There is no biosphere concept at the moment, although I will probably add indigenous lifeforms that could pose a threat to any colony. The new ground combat system will allow a wide variety of potential non-sentient foes. They would have to be cleared, or at least defended against, to ensure the safety of any colony. Any local wildlife would be adapted to the environment and have appropriate capabilities.
Please don't go for the standard 'hyper focused super predators obsessed with eating man.' It's stupid. Rather, go for something that cannot meaningfully impact settlement. I mean, seriously, bears and lions and wolves and large cats are really dangerous animals, make no mistake, but wolves and bears went
extinct in much of Europe for a reason, and we've got much better weapons these days.
No group of wild animals could meaningfully impact a planetary population of humans, especially when said population is armed with and/or protected by armed people that carry military weapons and information gathering tools. Microbial life is far more dangerous because it's harder to detect and easier to spread, while a rush by even a thousand heads strong herd of cattle would not do more than destroy one or two villages before heavy weapons turn them into mince.
You would need alot more then 12 billion population on Earth for Urban to become the dominant "terrain" for example.
Not really.
Dominant Terrain doesn't really describe the dominant terrain of the
planet, it describes the dominant terrain that is being fought over. Since the invention of rail travel we've been seeing a lot of consolidation of populations into cities and away from rural areas for a variety of reasons, but the two biggest factors are to do with farming automation greatly driving down staffing requirements for food production, and rail ways making it possible to bring all that food large distances. Without either of those factors population centers would've been much smaller, much more numerous and more scattered.
This will be something that affects our settlement pattern on other planets too.

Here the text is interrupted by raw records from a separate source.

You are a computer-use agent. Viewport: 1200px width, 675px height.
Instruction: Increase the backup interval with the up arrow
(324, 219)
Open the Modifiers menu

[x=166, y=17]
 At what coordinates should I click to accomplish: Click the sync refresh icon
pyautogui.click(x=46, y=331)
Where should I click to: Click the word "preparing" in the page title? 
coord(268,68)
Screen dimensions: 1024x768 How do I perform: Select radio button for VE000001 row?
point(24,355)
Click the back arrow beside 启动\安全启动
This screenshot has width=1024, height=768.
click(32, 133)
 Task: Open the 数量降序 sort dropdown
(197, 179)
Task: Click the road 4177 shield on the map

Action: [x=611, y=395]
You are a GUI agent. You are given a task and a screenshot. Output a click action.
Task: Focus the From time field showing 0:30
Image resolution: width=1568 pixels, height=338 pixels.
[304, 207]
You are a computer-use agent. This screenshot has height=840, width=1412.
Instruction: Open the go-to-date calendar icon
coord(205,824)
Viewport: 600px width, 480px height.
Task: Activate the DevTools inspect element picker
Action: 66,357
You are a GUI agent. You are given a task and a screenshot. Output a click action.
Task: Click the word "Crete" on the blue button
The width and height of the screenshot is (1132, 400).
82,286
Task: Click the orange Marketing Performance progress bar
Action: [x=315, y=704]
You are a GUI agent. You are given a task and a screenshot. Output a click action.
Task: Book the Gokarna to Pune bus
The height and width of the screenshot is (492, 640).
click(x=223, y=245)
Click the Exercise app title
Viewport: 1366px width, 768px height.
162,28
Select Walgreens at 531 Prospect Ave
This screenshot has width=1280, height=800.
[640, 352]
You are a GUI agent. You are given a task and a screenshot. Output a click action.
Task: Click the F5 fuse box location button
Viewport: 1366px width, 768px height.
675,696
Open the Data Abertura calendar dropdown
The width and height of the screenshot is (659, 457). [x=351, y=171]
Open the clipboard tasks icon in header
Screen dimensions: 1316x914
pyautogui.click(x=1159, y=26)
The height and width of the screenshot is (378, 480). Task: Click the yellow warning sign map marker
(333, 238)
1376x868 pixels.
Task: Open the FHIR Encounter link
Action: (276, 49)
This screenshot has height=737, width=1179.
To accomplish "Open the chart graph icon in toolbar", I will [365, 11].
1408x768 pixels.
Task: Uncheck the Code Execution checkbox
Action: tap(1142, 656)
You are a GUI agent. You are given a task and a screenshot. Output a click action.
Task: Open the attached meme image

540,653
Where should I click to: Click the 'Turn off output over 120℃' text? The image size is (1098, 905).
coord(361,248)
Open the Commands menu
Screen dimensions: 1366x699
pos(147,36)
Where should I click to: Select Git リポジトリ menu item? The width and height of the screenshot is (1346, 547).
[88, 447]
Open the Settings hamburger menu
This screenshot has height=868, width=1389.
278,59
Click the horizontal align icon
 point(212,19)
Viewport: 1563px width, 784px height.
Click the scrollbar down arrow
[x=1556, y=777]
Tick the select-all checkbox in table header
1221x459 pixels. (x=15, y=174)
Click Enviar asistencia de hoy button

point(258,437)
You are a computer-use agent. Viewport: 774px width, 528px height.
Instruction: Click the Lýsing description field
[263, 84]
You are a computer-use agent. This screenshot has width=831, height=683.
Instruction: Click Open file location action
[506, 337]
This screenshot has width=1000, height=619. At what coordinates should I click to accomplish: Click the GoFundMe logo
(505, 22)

With farms and food processing systems that are completely or nearly completely automated and the ability to ship their produce across a continent in days and thus before it spoils there is no incentive to create an expansive network of cities across a planet based on the availability of food. Worse, with the fact that trans newtonian technology apparently comes with nearly limitless energy for free you aren't even limited anymore to things like seasons, the sun and weather patterns; all production can be done indoors in vast glass houses with machinery rolling over tracks along beds of produce.
Instead, you are liable to see cities settled on and around places rich in mineral wealth and all food shipped in or produced in hydroponics systems, where the first mines on the planet are established along with the refinement plants for those minerals. Because a ship and harbour are much easier to build than an expansive railway network and you are going to need water anyway these cities are likely to be build on rivers and close to the coasts of large bodies of water where possible.
New mines will radiate out from these new cities but not be followed by new refinement plants unless production capacity becomes enough in demand to establish new plants and doing so is cheaper in the long run when done close to the mines. This is because transportation is dirt cheap with boats, and once the infrastructure cost has been sunk dirt cheap and fast with trains.
All of which boils down to one thing; once planetary population becomes numerous enough nearly all things worth fighting for are in urban environments. It doesn't matter if this means bridges, factories, government offices or something else; you cannot meaningfully impact an enemy's combat ability without having to go through urban environments to get there even if those things aren't in an urban environment.
And that means urban environments are the dominant terrain of those planets. That's where you fight.
Of course, urban terrain as dominant terrain is going to suck
horribly for the civilians. Collateral damage is going to sky rocket in comparison to... pretty much every other type of dominant terrain.